(Data records)

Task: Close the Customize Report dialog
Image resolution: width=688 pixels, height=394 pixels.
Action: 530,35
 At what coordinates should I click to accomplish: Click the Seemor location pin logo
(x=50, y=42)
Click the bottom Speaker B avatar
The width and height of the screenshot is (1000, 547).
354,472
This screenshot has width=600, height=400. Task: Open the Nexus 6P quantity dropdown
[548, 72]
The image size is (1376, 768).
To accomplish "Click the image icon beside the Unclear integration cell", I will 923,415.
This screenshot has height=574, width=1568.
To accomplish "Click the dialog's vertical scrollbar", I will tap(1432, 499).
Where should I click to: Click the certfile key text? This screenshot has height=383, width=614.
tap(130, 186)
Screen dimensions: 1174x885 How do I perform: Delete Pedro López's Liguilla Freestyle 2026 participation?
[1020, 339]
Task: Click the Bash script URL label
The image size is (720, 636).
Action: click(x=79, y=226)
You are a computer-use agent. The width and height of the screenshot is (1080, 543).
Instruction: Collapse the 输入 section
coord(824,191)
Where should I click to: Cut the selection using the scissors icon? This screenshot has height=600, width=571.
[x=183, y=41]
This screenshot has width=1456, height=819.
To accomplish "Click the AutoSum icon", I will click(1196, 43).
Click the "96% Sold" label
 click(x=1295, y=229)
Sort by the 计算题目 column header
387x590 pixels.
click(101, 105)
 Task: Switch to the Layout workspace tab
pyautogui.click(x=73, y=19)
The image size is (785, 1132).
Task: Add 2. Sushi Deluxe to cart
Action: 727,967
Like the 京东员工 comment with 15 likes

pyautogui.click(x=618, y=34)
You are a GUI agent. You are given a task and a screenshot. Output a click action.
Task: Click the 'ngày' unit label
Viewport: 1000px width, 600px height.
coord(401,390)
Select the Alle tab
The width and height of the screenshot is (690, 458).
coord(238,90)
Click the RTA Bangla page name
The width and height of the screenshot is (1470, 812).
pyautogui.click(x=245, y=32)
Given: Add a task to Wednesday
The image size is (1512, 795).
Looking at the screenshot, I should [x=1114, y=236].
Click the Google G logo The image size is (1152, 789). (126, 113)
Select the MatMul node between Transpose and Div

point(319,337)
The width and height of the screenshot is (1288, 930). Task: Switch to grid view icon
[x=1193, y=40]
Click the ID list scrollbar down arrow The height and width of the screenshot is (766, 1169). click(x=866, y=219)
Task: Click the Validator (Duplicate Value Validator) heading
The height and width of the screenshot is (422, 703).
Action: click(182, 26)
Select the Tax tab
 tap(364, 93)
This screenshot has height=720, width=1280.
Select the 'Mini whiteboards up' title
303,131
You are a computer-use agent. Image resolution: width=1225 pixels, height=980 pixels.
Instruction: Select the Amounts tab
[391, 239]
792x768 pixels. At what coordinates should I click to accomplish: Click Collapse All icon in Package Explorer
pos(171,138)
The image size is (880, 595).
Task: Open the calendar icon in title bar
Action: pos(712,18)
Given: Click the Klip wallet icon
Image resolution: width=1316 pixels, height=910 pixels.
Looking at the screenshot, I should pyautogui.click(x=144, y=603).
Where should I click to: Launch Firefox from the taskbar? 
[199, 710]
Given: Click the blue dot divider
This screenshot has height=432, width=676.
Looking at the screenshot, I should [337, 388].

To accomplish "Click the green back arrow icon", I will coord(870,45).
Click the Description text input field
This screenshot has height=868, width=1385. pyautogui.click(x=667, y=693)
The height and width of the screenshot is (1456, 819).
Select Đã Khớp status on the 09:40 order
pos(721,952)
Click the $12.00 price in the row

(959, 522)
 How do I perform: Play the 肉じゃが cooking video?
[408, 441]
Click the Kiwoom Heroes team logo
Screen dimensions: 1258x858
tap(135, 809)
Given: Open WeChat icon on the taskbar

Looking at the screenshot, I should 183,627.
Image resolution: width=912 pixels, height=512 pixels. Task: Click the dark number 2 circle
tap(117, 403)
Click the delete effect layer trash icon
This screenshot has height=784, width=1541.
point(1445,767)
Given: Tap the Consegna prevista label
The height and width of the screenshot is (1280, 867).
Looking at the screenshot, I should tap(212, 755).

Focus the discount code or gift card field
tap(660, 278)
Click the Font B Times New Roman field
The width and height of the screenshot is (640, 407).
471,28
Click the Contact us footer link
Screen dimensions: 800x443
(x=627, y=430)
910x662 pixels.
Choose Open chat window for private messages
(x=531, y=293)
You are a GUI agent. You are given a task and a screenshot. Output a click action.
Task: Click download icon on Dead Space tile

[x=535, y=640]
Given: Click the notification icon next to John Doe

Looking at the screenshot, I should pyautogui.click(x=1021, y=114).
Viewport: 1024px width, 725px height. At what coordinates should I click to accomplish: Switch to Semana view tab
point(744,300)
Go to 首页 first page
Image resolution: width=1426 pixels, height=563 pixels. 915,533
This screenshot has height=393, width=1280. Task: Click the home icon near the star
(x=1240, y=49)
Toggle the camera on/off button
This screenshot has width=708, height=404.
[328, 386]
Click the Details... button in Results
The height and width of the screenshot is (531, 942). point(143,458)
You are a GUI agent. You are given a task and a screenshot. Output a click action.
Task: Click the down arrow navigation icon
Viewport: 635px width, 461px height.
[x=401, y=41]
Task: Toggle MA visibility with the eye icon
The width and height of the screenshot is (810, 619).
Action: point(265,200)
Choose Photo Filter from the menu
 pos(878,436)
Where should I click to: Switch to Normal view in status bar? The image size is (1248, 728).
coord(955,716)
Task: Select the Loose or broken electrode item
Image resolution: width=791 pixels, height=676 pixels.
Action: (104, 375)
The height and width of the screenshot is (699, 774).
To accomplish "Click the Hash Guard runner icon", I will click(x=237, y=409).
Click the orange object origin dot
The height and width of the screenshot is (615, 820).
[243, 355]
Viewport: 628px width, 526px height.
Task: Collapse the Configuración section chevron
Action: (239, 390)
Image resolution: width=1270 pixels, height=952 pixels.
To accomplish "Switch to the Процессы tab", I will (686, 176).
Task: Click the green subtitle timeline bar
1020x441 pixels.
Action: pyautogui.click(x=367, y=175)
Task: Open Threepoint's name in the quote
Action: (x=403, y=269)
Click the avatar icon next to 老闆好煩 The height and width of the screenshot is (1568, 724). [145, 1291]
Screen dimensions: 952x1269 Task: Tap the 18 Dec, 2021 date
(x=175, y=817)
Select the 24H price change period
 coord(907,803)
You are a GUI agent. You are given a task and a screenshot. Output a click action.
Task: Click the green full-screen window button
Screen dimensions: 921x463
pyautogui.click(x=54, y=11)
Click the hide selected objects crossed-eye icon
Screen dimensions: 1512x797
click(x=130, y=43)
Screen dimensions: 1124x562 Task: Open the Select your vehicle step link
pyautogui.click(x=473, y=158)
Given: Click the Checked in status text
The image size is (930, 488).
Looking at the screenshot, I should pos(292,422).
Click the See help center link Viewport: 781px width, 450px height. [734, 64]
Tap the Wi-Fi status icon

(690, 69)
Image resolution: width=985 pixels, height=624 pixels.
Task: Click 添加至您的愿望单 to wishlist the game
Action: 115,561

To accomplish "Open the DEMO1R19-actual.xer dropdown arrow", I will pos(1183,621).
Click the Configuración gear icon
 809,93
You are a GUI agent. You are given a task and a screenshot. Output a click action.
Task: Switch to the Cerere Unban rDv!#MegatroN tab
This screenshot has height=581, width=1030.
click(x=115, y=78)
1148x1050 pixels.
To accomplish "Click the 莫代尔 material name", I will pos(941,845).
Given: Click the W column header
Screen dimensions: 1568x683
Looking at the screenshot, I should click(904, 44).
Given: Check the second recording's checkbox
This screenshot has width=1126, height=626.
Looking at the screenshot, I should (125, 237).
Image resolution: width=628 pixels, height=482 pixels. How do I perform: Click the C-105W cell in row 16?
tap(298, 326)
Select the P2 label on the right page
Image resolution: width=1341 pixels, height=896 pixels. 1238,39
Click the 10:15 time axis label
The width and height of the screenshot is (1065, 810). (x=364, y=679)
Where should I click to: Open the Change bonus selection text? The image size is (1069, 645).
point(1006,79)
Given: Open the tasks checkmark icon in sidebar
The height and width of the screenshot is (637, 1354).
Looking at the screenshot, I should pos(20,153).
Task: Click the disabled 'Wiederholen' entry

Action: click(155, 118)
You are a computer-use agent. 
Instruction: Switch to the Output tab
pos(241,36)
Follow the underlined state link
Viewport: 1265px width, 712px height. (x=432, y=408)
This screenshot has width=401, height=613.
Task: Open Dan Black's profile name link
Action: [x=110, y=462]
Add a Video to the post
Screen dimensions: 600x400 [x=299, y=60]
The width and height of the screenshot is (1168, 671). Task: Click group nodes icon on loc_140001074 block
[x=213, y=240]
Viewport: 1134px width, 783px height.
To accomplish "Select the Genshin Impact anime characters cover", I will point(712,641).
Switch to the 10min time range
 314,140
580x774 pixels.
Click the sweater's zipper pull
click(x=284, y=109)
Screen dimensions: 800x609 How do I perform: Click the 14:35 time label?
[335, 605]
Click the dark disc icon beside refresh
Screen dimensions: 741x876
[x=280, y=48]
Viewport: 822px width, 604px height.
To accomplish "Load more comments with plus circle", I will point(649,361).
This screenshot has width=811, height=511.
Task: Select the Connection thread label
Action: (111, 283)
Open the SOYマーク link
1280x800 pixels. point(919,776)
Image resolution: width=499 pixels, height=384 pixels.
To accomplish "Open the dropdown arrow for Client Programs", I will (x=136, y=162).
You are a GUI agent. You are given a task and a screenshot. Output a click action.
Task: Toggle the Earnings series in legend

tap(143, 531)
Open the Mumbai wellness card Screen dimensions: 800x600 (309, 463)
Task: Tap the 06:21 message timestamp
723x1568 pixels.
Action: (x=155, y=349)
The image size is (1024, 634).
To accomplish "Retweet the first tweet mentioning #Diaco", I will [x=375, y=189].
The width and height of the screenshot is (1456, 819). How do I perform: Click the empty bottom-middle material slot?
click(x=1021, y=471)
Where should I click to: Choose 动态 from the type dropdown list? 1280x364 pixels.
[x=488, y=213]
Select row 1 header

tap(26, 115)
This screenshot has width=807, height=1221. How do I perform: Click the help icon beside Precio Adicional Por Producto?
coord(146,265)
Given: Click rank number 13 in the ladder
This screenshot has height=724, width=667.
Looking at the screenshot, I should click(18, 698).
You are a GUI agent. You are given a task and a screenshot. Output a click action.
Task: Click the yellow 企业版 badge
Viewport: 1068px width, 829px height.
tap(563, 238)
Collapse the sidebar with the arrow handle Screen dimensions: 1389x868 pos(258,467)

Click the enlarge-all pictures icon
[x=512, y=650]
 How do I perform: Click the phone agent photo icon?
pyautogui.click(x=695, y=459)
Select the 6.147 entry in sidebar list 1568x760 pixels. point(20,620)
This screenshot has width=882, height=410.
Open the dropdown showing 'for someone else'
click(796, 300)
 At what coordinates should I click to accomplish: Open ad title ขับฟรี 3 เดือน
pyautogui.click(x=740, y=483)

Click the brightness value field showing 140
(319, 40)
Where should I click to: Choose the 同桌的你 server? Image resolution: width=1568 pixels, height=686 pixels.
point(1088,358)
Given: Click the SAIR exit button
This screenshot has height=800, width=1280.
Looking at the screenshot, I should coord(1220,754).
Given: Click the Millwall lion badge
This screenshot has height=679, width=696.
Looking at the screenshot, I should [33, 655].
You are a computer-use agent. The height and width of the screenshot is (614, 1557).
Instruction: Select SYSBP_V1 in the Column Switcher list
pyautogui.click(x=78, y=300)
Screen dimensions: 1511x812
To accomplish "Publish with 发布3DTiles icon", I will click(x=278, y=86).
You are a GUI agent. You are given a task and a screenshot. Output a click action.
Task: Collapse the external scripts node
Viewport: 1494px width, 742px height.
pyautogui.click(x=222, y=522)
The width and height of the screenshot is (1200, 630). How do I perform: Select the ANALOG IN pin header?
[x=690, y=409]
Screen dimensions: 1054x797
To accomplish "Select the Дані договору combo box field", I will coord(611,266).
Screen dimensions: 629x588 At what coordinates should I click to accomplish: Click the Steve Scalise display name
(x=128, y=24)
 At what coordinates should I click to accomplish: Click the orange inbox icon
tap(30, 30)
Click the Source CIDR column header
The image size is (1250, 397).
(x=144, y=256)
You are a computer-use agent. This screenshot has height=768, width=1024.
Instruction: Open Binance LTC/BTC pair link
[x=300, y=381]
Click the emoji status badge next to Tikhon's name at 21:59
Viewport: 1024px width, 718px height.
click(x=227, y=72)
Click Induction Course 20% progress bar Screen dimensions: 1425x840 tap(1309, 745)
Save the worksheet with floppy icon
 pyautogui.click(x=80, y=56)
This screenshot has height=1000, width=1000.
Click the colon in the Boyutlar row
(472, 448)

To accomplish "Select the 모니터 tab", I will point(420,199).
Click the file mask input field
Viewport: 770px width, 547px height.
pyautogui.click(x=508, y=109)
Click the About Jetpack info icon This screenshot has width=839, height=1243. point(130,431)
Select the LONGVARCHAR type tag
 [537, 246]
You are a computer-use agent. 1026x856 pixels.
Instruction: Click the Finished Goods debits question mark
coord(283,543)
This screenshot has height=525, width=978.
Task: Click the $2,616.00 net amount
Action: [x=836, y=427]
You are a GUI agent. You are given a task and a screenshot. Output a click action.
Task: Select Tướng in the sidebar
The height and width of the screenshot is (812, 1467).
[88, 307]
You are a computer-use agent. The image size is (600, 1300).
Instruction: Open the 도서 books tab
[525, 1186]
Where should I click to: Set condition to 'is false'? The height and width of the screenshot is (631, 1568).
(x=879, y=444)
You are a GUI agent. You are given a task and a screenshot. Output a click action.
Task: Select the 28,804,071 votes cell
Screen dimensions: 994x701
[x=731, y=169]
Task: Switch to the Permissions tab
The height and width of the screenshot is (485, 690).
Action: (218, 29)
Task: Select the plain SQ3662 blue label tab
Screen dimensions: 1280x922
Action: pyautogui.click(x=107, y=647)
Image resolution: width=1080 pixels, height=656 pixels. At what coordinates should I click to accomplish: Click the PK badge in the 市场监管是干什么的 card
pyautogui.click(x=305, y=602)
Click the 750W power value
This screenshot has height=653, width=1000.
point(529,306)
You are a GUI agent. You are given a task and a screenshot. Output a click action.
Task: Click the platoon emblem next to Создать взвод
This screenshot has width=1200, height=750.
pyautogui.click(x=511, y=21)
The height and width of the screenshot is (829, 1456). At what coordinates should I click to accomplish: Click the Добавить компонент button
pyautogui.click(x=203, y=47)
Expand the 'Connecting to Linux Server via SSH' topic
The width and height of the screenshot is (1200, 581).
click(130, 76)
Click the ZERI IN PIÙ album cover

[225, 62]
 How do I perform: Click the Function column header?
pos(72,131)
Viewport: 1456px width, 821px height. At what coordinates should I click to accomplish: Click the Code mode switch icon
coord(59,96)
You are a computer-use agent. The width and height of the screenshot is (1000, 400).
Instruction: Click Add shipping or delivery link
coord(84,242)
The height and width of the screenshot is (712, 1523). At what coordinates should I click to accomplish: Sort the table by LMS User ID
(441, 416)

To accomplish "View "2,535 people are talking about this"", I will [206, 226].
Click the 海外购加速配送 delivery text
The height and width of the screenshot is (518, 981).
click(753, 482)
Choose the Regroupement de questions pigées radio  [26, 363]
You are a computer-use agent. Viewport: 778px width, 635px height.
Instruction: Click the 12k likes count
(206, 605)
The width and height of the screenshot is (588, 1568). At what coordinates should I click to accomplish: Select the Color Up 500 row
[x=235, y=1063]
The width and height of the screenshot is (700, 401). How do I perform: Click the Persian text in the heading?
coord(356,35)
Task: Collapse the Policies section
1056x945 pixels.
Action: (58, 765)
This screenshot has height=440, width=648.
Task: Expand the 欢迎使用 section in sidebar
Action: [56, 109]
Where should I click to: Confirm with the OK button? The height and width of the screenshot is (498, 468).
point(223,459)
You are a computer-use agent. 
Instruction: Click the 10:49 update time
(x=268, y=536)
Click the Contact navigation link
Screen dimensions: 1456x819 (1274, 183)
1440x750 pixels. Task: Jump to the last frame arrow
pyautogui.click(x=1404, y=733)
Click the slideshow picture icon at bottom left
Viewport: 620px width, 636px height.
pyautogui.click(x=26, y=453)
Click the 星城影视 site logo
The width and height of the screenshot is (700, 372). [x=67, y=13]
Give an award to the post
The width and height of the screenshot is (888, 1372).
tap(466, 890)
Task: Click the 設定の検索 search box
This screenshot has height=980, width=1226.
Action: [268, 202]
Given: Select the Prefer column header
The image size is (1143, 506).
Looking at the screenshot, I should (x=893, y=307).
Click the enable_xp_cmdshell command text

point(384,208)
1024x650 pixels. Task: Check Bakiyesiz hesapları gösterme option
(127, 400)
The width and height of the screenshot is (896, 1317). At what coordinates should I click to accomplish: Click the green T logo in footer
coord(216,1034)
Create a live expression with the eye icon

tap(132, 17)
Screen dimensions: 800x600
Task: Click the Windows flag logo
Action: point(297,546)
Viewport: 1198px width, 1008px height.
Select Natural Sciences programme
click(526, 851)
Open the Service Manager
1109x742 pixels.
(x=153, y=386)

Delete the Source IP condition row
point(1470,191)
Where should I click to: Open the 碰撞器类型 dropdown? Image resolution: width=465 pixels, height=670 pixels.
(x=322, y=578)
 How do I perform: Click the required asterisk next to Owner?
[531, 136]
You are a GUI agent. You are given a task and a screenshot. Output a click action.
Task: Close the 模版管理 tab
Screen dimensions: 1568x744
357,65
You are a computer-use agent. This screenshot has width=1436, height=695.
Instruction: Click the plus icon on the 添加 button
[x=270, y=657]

Assigned task: Show all lines above holding the word "scrollbar".

Output of the exercise:
To accomplish "Click the dialog's vertical scrollbar", I will tap(1432, 499).
Click the ID list scrollbar down arrow The height and width of the screenshot is (766, 1169). click(x=866, y=219)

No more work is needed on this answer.